Os votos de vencido convergem na declaração da conselheira Maria João Antunes, que retoma "a fundamentação dos Acórdãos do Tribunal Constitucional n.ºs 579/2006, 679/2006 e 5/2007", concluindo ser de aplicar, a estas hipóteses, a proibição que, em geral, se tem afirmado quanto às penas fixas - cfr. acórdãos números 202/2000, 203/2000, 95/2001, 70/2002, 485/2002 e 124/2004.
Escreve a referida conselheira: "A circunstância de se tratar de uma pena de multa, de uma sanção patrimonial, em nada justifica que esta sanção penal (criminal) seja subtraída à proibição constitucional de penas fixas: a pena de multa é uma pena criminal autêntica, sem qualquer subordinação político-criminal à pena de prisão (...). Pelo contrário, a natureza patrimonial da sanção faz com que a previsão de uma pena fixa ofenda o princípio da igualdade também por “prejudicar o agente de mais fraca situação económico-financeira por absoluta incapacidade para a tomar em conta no momento da determinação concreta” da sanção (...).
A natureza penal das contravenções, por seu turno, é compatível com a consagração de regras privativas desta categoria penal, por comparação com as previstas para os crimes (...). Regras privativas que podem mesmo abranger o âmbito da reserva relativa de competência legislativa da Assembleia da República, prevista no artigo 165.º, n.º 1, da Constituição (...).
Argumentos como os utilizados no ponto 11. e, em geral, os que se referem à falta de “ressonância ética” da infracção em causa são relevantes apenas para o efeito de saber se a intervenção penal é legítima, do ponto de vista jurídico-constitucional, quando o comportamento do agente se traduza em utilizar transportes colectivos de passageiros sem título de transporte válido (artigo 2.º, n.º 1, do Decreto-Lei n.º 108/78). Questão que extravasa o objecto do presente recurso de constitucionalidade".
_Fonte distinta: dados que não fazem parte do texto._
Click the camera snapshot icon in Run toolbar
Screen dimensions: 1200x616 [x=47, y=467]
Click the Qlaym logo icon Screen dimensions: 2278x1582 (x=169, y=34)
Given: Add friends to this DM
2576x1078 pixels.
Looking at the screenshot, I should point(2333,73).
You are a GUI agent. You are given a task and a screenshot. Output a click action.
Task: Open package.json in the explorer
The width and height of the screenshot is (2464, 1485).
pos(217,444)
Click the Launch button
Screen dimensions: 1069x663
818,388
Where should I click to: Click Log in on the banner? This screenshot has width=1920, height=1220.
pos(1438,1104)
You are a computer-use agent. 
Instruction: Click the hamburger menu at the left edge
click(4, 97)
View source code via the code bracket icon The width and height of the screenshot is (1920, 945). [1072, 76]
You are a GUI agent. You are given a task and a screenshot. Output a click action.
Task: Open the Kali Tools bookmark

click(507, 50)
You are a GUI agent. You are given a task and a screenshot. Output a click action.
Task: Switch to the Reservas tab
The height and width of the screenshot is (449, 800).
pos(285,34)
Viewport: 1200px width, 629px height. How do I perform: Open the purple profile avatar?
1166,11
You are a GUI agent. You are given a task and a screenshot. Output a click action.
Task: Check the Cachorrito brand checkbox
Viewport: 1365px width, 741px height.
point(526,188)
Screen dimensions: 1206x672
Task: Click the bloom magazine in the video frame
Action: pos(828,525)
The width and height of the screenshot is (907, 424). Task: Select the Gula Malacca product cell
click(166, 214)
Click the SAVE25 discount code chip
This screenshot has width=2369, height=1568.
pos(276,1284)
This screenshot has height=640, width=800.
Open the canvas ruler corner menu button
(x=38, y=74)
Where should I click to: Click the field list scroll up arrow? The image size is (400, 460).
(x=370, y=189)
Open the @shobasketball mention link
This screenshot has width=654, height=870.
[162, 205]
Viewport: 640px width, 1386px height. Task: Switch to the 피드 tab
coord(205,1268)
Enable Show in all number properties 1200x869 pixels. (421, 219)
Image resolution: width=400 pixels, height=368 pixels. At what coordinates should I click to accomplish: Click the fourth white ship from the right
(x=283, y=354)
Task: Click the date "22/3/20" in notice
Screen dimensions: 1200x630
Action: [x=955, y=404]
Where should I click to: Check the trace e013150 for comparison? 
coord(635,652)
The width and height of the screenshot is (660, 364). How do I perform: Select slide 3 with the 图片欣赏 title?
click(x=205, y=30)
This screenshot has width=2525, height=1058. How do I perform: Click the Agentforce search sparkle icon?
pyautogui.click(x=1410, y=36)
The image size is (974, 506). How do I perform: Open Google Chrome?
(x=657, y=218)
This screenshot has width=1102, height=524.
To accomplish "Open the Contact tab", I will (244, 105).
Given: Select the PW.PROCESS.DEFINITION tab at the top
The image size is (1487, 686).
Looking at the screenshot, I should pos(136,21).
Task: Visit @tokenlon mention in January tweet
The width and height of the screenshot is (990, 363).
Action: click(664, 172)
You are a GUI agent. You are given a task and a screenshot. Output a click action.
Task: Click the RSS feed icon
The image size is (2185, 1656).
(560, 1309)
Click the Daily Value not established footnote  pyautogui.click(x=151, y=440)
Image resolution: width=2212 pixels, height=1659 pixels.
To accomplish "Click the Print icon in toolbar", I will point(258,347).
E o leitor, que sorte ditaria se fosse chamado a aplicar a norma do art.° 3º, n.° 2, alínea a), do Decreto-Lei n.° 108/78, de 24 de Maio? A de A. ou a de B.? Revendo-me no voto de vencido, eu faria frente à má sorte de B., mas já vou tarde...


2) No acórdão n.º 363/2007, não foi julgada inconstitucional a norma do artigo 53.º, n.º 3 do Código das Custas Judiciais, na interpretação segundo a qual "a contagem dos juros, para efeitos de custas, é feita sobre as quantias peticionadas e não sobre as quantias em que as partes foram efectivamente condenadas e bem assim com a interpretação de que, para efeitos de custas, devem ser incluídos os juros vencidos durante o período em que o processo esteve parado sem que para isso tivessem contribuído as partes".
Entendeu-se que, não afectando a norma em causa, naquela interpretação, o direito a um processo célere e equitativo, nem estabelecendo um encargo financeiro intolerável a quem recorre aos tribunais, estabelecendo uma restrição desproporcionada, injustificada ou arbitrária do direito à efectivação do acesso à justiça.
Retomando, em parte, considerações que constam do acórdão n.º 708/2005, entendeu-se igualmente que "cabe ainda na margem de discricionariedade que, nesta matéria, é conferida ao legislador ordinário, a opção por um critério que associe o valor a pagar a título de taxa de justiça ao valor da globalidade dos interesses solucionados no processo, que é o valor, afinal, da utilidade económica da acção. Uma opção legislativa que confira relevo, para efeito de cálculo de custas, à proporção do decaimento da parte vencida, não se configura como desproporcionada ou injusta".